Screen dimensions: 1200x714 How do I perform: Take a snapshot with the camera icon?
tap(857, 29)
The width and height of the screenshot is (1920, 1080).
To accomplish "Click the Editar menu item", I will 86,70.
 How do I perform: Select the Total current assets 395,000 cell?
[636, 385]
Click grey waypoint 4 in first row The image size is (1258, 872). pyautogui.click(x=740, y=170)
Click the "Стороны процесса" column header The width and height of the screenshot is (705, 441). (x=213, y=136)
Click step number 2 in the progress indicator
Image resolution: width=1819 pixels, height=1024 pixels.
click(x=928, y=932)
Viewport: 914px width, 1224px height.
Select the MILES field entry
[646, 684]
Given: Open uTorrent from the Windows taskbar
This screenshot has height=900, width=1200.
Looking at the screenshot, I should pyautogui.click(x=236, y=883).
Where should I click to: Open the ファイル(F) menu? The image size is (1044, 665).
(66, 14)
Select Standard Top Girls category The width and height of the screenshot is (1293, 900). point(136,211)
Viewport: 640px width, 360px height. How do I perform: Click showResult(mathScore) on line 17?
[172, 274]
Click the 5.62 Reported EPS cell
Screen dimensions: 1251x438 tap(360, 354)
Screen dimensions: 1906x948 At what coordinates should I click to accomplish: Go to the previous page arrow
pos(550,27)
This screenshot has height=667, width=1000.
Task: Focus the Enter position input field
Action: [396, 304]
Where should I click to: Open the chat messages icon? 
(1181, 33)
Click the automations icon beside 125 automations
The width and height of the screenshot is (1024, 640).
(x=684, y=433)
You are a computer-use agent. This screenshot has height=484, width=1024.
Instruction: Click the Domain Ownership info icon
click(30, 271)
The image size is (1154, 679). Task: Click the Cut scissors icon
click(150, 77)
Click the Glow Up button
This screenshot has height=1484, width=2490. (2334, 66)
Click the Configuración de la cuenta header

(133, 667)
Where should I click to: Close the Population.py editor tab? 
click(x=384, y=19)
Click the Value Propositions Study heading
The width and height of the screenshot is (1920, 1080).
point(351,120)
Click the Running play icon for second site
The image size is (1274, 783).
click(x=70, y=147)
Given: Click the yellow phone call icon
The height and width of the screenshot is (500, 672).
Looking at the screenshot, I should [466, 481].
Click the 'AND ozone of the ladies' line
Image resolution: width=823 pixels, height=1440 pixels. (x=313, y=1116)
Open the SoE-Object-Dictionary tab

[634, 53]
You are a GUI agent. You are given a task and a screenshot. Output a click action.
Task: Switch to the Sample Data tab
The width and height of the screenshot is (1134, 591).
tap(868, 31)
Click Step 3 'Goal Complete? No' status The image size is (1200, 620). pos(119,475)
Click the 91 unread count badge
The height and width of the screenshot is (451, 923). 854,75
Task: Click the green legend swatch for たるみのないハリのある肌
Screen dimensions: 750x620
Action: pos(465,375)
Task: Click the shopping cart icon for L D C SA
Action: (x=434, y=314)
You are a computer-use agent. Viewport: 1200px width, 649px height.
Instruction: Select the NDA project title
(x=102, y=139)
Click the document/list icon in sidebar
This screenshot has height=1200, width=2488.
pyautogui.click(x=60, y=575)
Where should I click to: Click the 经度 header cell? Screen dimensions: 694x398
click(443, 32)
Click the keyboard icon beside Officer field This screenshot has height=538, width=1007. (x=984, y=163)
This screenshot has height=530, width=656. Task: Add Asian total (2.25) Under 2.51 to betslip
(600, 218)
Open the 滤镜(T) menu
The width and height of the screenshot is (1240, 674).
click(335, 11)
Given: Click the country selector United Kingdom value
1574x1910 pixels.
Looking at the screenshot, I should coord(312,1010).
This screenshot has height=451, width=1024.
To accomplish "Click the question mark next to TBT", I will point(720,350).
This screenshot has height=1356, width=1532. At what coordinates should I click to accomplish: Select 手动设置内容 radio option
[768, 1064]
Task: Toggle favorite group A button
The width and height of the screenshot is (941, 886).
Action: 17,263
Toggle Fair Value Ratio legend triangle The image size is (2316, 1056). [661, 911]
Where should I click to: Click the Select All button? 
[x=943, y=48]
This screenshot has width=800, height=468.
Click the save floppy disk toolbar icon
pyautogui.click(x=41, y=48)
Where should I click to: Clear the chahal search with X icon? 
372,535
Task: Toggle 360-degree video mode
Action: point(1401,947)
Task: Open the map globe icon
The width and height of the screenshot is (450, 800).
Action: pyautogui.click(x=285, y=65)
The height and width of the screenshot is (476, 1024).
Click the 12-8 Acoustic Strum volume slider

★ ★ ★ ★ ★

Taking the entries above, write out exactly the lines starting with the line containing "Where should I click to: Open the ファイル(F)" and going on through the line containing "Click the Value Propositions Study heading", both included, and nothing else.

Where should I click to: Open the ファイル(F) menu? The image size is (1044, 665).
(66, 14)
Select Standard Top Girls category The width and height of the screenshot is (1293, 900). point(136,211)
Viewport: 640px width, 360px height. How do I perform: Click showResult(mathScore) on line 17?
[172, 274]
Click the 5.62 Reported EPS cell
Screen dimensions: 1251x438 tap(360, 354)
Screen dimensions: 1906x948 At what coordinates should I click to accomplish: Go to the previous page arrow
pos(550,27)
This screenshot has height=667, width=1000.
Task: Focus the Enter position input field
Action: [396, 304]
Where should I click to: Open the chat messages icon? 
(1181, 33)
Click the automations icon beside 125 automations
The width and height of the screenshot is (1024, 640).
(x=684, y=433)
You are a computer-use agent. This screenshot has height=484, width=1024.
Instruction: Click the Domain Ownership info icon
click(30, 271)
The image size is (1154, 679). Task: Click the Cut scissors icon
click(150, 77)
Click the Glow Up button
This screenshot has height=1484, width=2490. (2334, 66)
Click the Configuración de la cuenta header

(133, 667)
Where should I click to: Close the Population.py editor tab? 
click(x=384, y=19)
Click the Value Propositions Study heading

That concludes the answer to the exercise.